I have two existing tables that look (partially) something like this:
CREATE TABLE parent ( old_pk CHAR(8) NOT NULL PRIMARY KEY ) ENGINE=InnoDB; CREATE TABLE child ( parent_key CHAR(8), FOREIGN KEY (parent_key) REFERENCES parent(old_pk) ON UPDATE CASCADE ON DELETE CASCADE ) ENGINE=InnoDB;
I want to add a new auto-incrementing integer id column to parent and use it as the primary key instead, while preserving old_pk as a unique key and allowing other tables of type child to reference this regarding foreign keys. Unfortunately, just saying ALTER TABLE parent DROP PRIMARY KEY does not work:
Error Code: 1025
Error renaming './data/#sql-4013_70f5e' to './data/parent' (errno: 150)

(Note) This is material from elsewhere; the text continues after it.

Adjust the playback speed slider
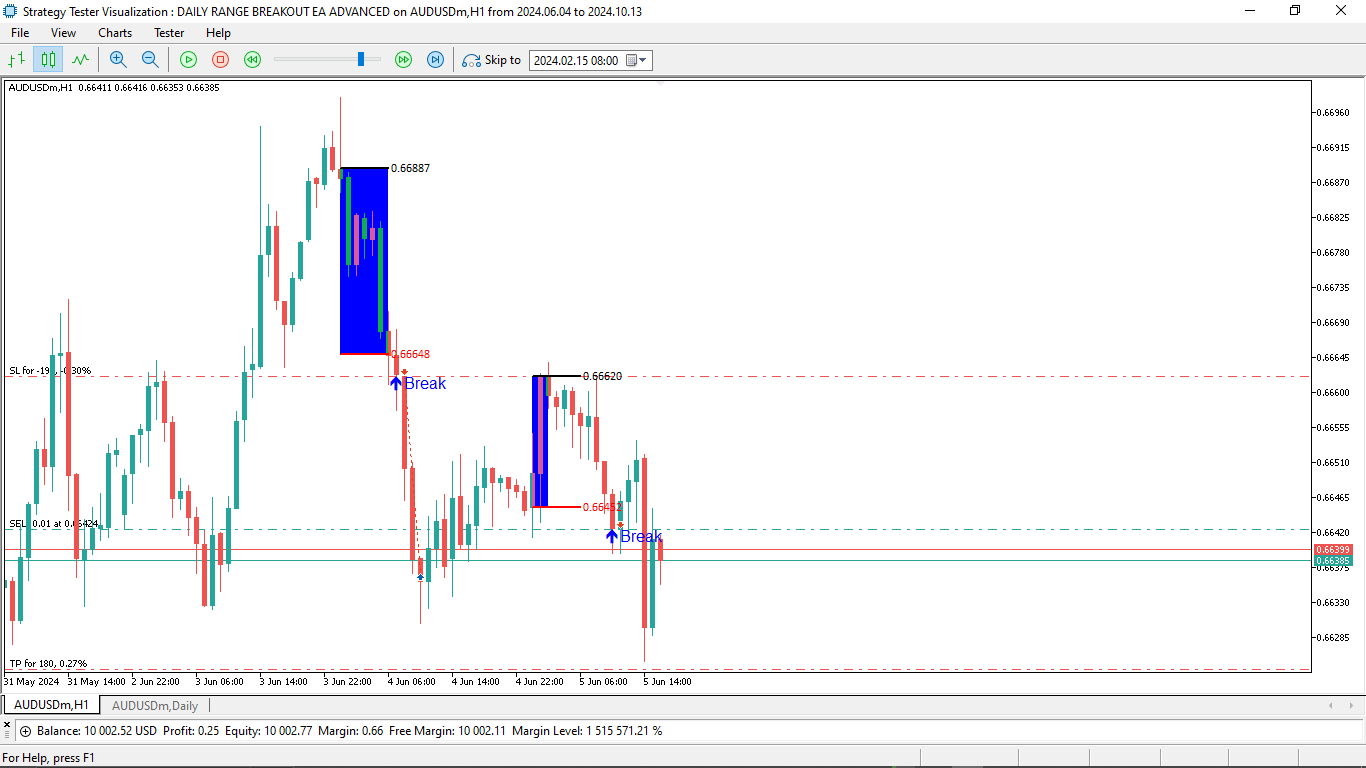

Some searches suggest that this is due to an existing foreign key reference from child . Essentially, I need a way to tell MySQL to "use this other column as the primary key, but don't forget the unique key version of the original." Is there a way to do this, other than simply abandoning the key constraints of child and restoring them later?
Suppose I have to modify tables in place, instead of creating copies with the same data and replacing them later. I tried using SET FOREIGN_KEY_CHECKS = 0 before modifying the table, but it doesn't seem to help.